Not all of the cases Mr. How argued were as widely
celebrated in the larger world. Some, especially the ones in
which he fought for the right to refuse blood transfusions,
especially for children, are medically and ethically
problematic for many people. Jehovah's Witnesses believe the
Bible prohibits the eating or consumption of blood, a
stricture that encompasses transfusions and most blood
products, even in life-threatening medical emergencies. Mr.

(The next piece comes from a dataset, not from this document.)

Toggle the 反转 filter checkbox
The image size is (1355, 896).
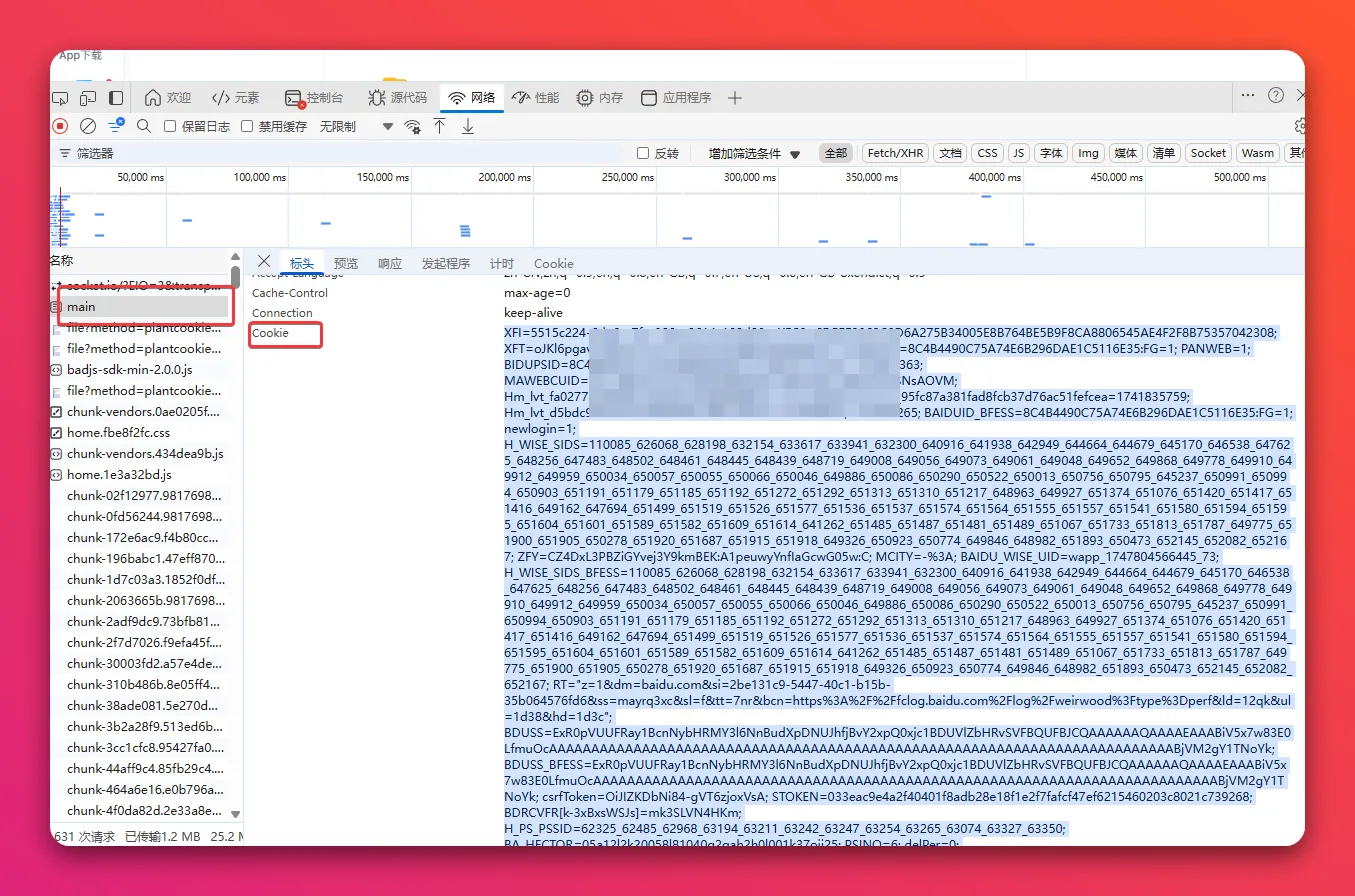click(643, 154)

How was counsel for the Jehovah's Witnesses in Supreme Court
of Canada appeals that allowed medical intervention on
behalf of underage children and in an Ontario Court of
Appeal case that confirmed an adult's right to make
health-care treatment decisions.
In 1954, Mr. How married Margaret Biegel, a British
Jehovah's Witness. They had no children and she worked as
his secretary as his law career expanded. She died of cancer
in 1987.
Two years later, in November, 1989, Mr. How married Linda
Manning, a young American lawyer and Jehovah's Witness who
had moved north to work in the Canadian organization's legal
department. Until well into his 80s, Mr. How continued to
represent the Witnesses' legal interests, appearing as
consultant counsel in Osaka, Japan, in 1993 and in Singapore
from 1994 to 1996.
The American College of Trial Lawyers gave him its Award for
Courageous Advocacy on Sept. 8, 1997, the first time a
Canadian lawyer had received this distinction. In honouring
him, the college said Mr. How had, "throughout the course of
his long career, demonstrated courage and commitment as a
trial lawyer, as an appellate lawyer and as a human being."

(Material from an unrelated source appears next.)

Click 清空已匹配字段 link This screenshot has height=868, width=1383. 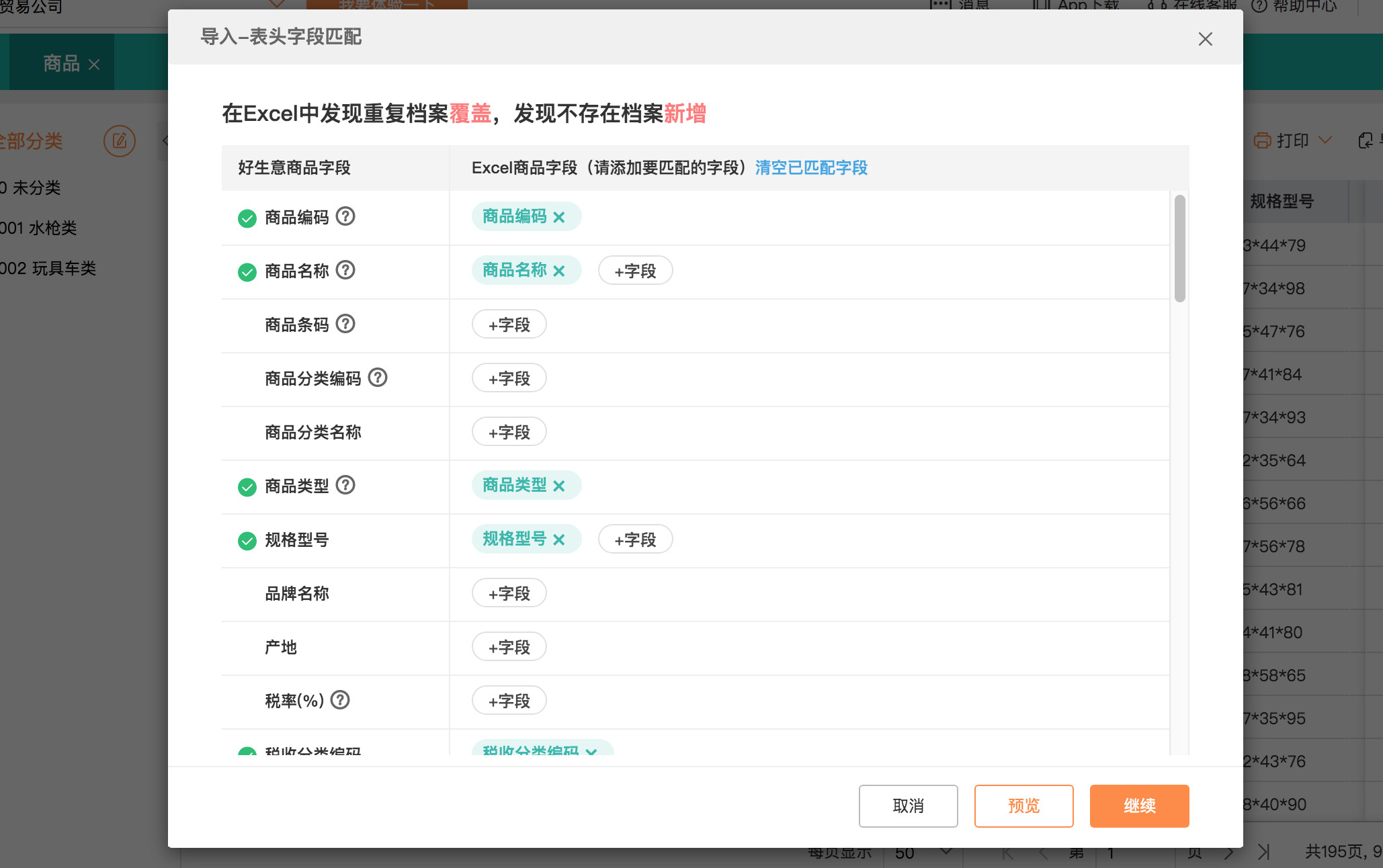tap(811, 167)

He was awarded the Law Society Medal of the Law Society of
Upper Canada in 1998, a certificate of appreciation and
recognition from the Bar of Montreal the following year. In
2000, he was named an officer of the Order of Canada for
"consistently and courageously" fighting legal battles to
advance civil liberties and helping "pave the way" for the
Canadian Bill of Rights and Charter of Rights and Freedoms.
Calling him a "man of conscience," the citation lauded him
for working at "minimal compensation" to defend clients "in
every province of Canada, many American states and several
other countries."
GLEN HOW
William Glen How was born March 25, 1919, in Montreal. He
died Dec. 30, 2008, in Georgetown, Ont., of pneumonia as a
result of complications of prostate cancer. He was 89. He is
survived by his wife, Linda. He also leaves his brother,
Joe, and extended family.
Just pic fyi
What's the expression?
oh yah, "The Devil's Advocate" .....
I see he lived to a ripe old age, and probably very well ... it's too bad the same can't be said for his victims.